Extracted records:

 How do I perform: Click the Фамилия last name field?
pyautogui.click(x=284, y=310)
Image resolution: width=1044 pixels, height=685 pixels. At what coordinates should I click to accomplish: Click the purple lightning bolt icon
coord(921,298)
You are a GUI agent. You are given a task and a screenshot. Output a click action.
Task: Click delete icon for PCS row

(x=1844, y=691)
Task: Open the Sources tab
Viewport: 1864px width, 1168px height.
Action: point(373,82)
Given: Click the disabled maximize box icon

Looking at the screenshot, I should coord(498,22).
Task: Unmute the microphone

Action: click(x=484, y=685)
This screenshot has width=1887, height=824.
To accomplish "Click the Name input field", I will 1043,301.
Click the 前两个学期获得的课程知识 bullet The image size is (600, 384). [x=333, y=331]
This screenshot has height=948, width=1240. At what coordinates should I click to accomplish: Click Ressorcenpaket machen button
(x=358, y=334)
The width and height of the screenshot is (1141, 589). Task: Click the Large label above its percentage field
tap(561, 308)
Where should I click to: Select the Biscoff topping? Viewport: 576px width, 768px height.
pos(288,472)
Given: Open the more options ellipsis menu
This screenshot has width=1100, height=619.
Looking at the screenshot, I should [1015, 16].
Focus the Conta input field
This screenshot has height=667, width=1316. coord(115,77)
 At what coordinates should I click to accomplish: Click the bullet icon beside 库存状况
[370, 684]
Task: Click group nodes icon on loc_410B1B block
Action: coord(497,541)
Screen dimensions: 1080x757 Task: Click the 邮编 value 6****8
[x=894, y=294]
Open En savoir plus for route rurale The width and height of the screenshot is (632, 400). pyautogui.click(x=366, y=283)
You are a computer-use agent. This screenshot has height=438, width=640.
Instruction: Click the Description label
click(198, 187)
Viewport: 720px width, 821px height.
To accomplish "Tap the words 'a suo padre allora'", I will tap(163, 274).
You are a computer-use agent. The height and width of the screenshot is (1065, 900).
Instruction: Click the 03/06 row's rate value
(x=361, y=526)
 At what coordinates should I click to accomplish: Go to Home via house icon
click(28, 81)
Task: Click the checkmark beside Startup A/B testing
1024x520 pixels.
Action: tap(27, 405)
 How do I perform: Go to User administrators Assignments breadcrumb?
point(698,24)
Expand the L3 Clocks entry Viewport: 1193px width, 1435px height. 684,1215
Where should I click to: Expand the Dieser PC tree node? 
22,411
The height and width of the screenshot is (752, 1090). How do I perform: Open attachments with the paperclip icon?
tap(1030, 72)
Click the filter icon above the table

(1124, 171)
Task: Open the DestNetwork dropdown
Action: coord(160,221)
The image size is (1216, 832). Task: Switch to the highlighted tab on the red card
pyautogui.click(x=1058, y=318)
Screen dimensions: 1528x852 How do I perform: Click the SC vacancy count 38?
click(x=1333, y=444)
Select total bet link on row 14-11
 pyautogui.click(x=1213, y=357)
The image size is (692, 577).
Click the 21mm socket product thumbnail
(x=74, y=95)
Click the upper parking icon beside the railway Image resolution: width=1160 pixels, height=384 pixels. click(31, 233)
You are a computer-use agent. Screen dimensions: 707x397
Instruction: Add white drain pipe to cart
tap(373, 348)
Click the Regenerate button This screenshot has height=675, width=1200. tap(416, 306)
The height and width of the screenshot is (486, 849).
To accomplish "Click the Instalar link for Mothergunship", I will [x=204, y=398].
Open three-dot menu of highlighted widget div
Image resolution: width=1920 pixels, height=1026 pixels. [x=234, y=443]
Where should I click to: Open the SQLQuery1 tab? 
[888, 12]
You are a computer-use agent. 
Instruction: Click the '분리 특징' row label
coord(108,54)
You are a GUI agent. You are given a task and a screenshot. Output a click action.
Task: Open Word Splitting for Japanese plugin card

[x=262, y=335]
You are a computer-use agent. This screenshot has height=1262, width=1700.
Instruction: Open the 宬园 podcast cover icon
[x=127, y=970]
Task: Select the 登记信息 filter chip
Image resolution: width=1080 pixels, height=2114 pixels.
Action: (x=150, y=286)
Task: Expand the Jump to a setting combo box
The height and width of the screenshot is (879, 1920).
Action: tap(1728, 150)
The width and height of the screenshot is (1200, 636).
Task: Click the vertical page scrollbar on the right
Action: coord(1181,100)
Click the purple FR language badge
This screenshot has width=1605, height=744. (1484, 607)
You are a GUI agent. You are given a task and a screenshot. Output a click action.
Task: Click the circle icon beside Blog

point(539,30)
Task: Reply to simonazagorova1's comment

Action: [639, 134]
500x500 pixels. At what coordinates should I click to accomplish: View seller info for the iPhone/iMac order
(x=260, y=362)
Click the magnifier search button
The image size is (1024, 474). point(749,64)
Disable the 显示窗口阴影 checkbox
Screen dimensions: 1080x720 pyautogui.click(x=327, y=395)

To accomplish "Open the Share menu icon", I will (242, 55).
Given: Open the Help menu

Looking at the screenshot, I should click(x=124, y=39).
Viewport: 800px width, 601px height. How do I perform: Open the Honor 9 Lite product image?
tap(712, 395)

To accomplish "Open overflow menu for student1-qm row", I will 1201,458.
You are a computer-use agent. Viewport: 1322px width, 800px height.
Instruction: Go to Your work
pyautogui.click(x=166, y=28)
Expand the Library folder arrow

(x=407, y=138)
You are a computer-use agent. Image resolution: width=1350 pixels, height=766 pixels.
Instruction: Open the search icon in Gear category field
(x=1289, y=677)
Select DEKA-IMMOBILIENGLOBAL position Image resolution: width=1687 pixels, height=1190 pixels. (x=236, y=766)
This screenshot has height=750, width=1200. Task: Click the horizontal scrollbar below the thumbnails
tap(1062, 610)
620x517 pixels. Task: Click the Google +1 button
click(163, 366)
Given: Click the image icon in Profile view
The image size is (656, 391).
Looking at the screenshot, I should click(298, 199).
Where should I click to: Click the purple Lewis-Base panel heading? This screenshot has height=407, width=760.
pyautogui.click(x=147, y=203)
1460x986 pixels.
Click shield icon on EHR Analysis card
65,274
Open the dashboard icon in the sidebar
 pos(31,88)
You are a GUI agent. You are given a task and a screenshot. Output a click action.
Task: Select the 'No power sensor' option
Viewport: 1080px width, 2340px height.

WHAT TO PRODUCE: Print exactly, and only, the lines from the line that contains "Where should I click to: Click" through the last line of the records.

EXERCISE ANSWER:
Where should I click to: Click the purple Lewis-Base panel heading? This screenshot has height=407, width=760.
pyautogui.click(x=147, y=203)
1460x986 pixels.
Click shield icon on EHR Analysis card
65,274
Open the dashboard icon in the sidebar
 pos(31,88)
You are a GUI agent. You are given a task and a screenshot. Output a click action.
Task: Select the 'No power sensor' option
Viewport: 1080px width, 2340px height.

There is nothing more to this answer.